2. Now, let's think about what the driver sees. The snow is moving straight down at 8.0 m/s. But because the car is moving forward at 13.89 m/s, it looks like the snow is also moving backwards horizontally at 13.89 m/s relative to the car.

3. We can imagine a right-angled triangle.
* The vertical side of the triangle is the snow's downward speed: 8.0 m/s.
* The horizontal side of the triangle is the car's speed (which is the apparent horizontal speed of the snow relative to the car): 13.89 m/s.
* We want to find the angle that the apparent path of the snow makes with the vertical line. Let's call this angle 'theta'.

4. In this right-angled triangle, the side opposite to our angle 'theta' is the horizontal speed (13.89 m/s), and the side adjacent to 'theta' is the vertical speed (8.0 m/s).
* I can use the tangent function: tan(theta) = (opposite side) / (adjacent side).
* tan(theta) = (125/9 m/s) / (8.0 m/s)
* tan(theta) = 125 / (9 * 8) = 125 / 72

5. Finally, I calculate the angle:
* theta = arctan(125 / 72)
* theta ≈ 60.05 degrees.
* Rounding to one decimal place, it's about 60.1 degrees.

Alternative answer

Answer: The snowflakes appear to be falling at an angle of approximately 60.1 degrees from the vertical. Explain
This is a question about relative motion, which is all about how things look like they're moving when you're moving too! We can use a little drawing to help us see it. . The solving step is:

1. **Make units match:** First, we need to make sure all our speeds are in the same units. The snow's speed is in meters per second (m/s), but the car's speed is in kilometers per hour (km/h).
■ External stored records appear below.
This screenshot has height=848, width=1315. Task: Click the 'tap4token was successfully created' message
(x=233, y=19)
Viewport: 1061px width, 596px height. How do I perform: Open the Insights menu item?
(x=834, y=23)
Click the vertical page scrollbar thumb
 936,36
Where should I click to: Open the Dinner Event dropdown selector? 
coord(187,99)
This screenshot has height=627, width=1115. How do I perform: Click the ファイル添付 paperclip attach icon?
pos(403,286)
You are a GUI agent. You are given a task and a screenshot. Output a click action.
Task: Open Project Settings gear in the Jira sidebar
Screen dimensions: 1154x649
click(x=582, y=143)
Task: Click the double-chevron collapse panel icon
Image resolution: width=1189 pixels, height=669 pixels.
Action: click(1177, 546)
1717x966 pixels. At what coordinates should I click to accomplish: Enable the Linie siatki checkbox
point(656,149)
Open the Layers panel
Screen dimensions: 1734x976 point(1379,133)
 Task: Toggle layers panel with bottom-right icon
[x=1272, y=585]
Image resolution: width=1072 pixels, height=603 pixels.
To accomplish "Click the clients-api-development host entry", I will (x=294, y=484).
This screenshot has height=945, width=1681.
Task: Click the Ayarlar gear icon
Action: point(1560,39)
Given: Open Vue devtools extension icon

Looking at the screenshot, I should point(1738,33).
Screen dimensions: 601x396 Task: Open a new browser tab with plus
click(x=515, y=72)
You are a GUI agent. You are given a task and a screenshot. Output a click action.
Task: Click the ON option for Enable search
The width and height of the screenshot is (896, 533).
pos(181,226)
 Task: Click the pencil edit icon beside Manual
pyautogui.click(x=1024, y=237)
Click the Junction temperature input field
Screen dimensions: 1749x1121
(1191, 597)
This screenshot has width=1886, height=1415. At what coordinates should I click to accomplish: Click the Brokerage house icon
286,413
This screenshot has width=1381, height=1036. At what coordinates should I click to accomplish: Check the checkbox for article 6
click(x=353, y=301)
Let's change the car's speed to m/s:
* `50 km/h` means `50 kilometers` in `1 hour`.
* Since `1 km = 1000 meters` and `1 hour = 3600 seconds`,
* `50 km/h = (50 * 1000 meters) / (3600 seconds) = 50000 / 3600 m/s = 125 / 9 m/s`.
* This is about `13.89 m/s`.

2. **Draw a picture:** Imagine you're in the car.
* The snow is really falling straight down, so that's a downward arrow with a length of `8.0 m/s`.
* Because your car is moving forward, it *feels* like the snow is also moving backward (horizontally) towards you at the car's speed, `125/9 m/s`.
* We can draw these two movements as two sides of a right-angled triangle: one side going straight down (vertical velocity of snow) and one side going sideways (horizontal velocity of car, relative to the snow from the driver's view).
* The path the snow *appears* to take is the long slanted line (the hypotenuse) of this triangle.

3. **Find the angle:** The question asks for the angle *from the vertical*. In our triangle:
* The side opposite this angle is the horizontal speed of the car (`125/9 m/s`).
* The side next to (adjacent to) this angle is the vertical speed of the snow (`8.0 m/s`).
* We know from our geometry class that `tan(angle) = (opposite side) / (adjacent side)`.
* So, `tan(angle) = (125/9 m/s) / (8.0 m/s)`.
* `tan(angle) = 125 / (9 * 8) = 125 / 72`.

4. **Calculate the angle:**
* `125 / 72` is approximately `1.736`.
* Now we need to find the angle whose "tangent" is `1.736`. If you use a calculator for this (it's called `arctan` or `tan^-1`), you'll find the angle is about `60.1` degrees.